I think that someone is trying to start a fight. The only thing that may start more arguments is "what's better synthetic or dino oil?".  I, personally, like to use both paper maps and a gps. It's not "or". Nothing beats a map while planning even it it's just one day at a time. Also, nothing beats a GPS to get you through a crowded city that you aren't familiar with. On my trip last summer, I would plan my route and probable destination using whatever maps that were available and would set the destination for the day (or several days out) and enter it on the GPS. That way I would generally know how much ground I need to cover for the day. And, if I choose to deviate from the route, I would know how much additional time/distance that change means.

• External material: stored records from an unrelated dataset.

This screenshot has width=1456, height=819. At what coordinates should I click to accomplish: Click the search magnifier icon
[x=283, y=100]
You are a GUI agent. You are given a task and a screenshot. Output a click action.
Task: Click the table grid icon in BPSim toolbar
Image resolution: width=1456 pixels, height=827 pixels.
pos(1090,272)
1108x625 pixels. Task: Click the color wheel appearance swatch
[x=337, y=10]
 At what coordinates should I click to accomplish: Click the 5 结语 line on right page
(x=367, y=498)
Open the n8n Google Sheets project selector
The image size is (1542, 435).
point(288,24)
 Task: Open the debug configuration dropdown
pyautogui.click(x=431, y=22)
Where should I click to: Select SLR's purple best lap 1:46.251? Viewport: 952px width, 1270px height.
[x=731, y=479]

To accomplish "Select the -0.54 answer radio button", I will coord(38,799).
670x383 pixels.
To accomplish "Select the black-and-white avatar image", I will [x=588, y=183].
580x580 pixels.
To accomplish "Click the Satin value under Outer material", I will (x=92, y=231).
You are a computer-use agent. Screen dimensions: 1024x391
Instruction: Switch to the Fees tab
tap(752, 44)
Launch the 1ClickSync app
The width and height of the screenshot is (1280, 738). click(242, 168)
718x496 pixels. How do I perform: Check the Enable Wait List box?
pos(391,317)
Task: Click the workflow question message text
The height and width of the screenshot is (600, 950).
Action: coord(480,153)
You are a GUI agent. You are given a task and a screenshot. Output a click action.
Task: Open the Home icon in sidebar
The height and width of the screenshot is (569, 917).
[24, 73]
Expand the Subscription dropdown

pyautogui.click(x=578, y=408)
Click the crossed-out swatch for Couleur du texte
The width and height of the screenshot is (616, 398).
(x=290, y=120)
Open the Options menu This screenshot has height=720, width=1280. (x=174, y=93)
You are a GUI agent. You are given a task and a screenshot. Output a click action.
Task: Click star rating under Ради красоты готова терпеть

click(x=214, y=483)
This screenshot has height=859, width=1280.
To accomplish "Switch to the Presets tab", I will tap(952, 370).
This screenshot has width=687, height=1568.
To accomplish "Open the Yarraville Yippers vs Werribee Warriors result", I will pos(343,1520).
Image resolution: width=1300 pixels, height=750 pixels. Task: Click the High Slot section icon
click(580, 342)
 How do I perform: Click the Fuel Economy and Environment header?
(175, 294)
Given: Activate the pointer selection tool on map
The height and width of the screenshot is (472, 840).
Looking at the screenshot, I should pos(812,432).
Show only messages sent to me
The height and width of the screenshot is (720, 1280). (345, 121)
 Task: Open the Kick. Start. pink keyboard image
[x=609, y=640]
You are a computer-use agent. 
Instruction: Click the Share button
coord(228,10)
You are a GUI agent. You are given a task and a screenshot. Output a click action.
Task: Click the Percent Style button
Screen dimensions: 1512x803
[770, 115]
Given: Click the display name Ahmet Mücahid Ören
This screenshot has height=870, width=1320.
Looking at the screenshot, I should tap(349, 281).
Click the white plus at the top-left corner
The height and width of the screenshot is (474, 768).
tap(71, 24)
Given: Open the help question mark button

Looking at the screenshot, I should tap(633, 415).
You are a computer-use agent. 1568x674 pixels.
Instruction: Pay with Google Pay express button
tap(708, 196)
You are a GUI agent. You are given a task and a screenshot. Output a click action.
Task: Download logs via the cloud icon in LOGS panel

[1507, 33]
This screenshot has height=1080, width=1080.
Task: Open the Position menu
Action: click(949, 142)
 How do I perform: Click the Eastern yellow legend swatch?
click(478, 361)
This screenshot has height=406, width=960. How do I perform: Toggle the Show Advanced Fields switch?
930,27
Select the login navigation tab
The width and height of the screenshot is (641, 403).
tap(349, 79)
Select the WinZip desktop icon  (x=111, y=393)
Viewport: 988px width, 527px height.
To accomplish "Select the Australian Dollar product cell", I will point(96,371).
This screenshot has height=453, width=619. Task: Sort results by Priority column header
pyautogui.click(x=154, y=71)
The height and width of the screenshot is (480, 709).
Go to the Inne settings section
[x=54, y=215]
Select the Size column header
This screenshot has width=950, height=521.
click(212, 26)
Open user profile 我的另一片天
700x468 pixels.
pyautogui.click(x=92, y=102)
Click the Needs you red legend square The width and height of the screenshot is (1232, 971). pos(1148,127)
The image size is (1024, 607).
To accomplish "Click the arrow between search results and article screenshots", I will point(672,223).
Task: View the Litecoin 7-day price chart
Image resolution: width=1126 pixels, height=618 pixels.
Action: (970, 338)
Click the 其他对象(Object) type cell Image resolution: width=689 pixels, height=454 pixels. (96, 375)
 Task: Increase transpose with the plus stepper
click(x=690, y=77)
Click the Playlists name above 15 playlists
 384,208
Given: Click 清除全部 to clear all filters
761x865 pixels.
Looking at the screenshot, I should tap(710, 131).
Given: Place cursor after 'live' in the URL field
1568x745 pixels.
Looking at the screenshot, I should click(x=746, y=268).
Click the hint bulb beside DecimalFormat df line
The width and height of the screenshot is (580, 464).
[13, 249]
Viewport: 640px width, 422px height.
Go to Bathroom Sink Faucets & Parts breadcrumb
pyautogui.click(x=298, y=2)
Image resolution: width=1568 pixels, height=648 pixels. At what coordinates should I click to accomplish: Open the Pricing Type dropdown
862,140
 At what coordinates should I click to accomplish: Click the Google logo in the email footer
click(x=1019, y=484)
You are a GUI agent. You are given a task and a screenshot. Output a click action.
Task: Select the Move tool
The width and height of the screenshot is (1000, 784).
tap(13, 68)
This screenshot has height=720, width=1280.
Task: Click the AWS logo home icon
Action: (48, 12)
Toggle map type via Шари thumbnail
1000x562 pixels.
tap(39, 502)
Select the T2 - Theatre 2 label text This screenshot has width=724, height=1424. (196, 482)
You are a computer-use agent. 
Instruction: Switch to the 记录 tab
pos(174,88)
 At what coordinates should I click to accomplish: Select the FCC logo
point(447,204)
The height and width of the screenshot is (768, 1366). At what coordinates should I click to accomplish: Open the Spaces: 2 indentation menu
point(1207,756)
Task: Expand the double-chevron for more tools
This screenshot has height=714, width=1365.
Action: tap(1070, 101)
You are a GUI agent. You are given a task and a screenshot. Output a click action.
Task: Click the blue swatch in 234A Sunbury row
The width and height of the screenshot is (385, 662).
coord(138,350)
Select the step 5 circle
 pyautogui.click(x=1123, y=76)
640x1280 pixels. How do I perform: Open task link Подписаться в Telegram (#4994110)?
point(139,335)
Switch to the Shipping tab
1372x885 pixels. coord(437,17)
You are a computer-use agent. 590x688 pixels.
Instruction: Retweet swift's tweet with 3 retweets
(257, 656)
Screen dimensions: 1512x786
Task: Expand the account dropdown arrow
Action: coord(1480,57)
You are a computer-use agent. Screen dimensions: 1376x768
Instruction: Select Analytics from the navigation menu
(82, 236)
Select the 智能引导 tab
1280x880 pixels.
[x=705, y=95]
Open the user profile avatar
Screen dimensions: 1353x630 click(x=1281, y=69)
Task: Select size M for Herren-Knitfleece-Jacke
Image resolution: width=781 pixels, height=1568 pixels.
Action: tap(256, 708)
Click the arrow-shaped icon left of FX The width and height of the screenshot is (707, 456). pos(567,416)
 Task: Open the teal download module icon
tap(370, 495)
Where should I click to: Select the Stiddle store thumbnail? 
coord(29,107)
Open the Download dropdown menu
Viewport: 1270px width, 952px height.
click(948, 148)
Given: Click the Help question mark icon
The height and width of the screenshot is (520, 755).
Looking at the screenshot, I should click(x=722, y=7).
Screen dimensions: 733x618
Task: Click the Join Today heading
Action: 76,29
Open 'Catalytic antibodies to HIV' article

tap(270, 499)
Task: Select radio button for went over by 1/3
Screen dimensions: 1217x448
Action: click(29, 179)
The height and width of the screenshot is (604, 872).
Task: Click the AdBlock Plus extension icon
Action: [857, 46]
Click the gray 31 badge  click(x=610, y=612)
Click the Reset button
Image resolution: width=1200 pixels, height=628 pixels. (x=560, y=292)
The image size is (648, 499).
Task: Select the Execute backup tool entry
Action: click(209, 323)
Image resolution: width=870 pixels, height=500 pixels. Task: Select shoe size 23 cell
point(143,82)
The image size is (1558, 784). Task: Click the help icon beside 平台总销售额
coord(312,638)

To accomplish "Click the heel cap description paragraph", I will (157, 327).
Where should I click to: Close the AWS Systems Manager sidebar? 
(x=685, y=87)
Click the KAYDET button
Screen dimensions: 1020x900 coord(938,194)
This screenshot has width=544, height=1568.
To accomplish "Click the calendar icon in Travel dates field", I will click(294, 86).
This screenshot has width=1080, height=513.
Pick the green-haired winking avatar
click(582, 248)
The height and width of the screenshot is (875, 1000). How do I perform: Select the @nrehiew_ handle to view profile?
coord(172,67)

I also switch the GPS to metric when crossing into Canada so I don't have to do any speed conversions. And, the GPS is much easier to read than the bouncing needle on the Ural speedo. In Alaska, you really don't need a GPS for directions as it is a pretty simple state. Not very many roads.

The GPS is a Garmin GPSMAP 60CSx that I've had for about nine years. It has a micro-SD card with street maps for the North America so I get turn by turn directions. I have it wired to the bike but even standalone, It'll run about 25 hours on 2xAA batteries. Completely waterproof and the buttons are usable with gloves.

8 comments:

SonjaM said...

I have tried to travel by GPS only but it is not enough for me. I need to see where I am with a finger on the map. Also for trip planning maps are first choice (and sometimes Google maps). So, it is not either-or but both.

RichardM said...

The GPS has it's place and for winding your way through a city you're not familiar with, it's invaluable. But for planning your route, maps win. And the maps could be on a screen or paper for planning though paper wins if the area is large. It's nice to have the "big picture". On the road, maps are okay if you don't mind stopping to check them. It's handy to just set the GPS for your destination for the day, look at the route, add waypoints if you want to control the calculated route then just glance at it when it beeps (my 60CSx doesn't talk just beeps).

VStar Lady said...

Totally agree .... and my GPS can talk me through the city while I focus on traffic; map can't do that!

ToadMama said...

Right on! Map for planning, GPS for guidance. I like that big picture and knowing where I am in the world.

RichardM said...

There were more than a couple of towns I went through last summer where it was easy to get lost. And having the expected arrival time was really handy.

RichardM said...

I still carried the Milepost book on my last trip. I had tried the iPad version on the previous trip but it was a disaster as it needed Internet access to even open. Worthless software...

ToadMama said...

Sorry to hear about the Milepost software misadventure. Speaking of the Milepost, what a great idea for a travel book. I suspect it's unique to Alaska because there are so few main roads. Does it only focus on the one road? Or are there a couple?

RichardM said...

The Milepost focuses on traveling to Alaska so it not only covers the "Alaska Highway" but also the approach routes extending down into Washington, Idaho and Montana. It also has the alternate routes through Canada, side trips, the marine highway and the all of the highways within the state. And it lists gas stations, hotels, campgrounds, turnouts, etc. along those routes. Even things like gravel turnout with trash can.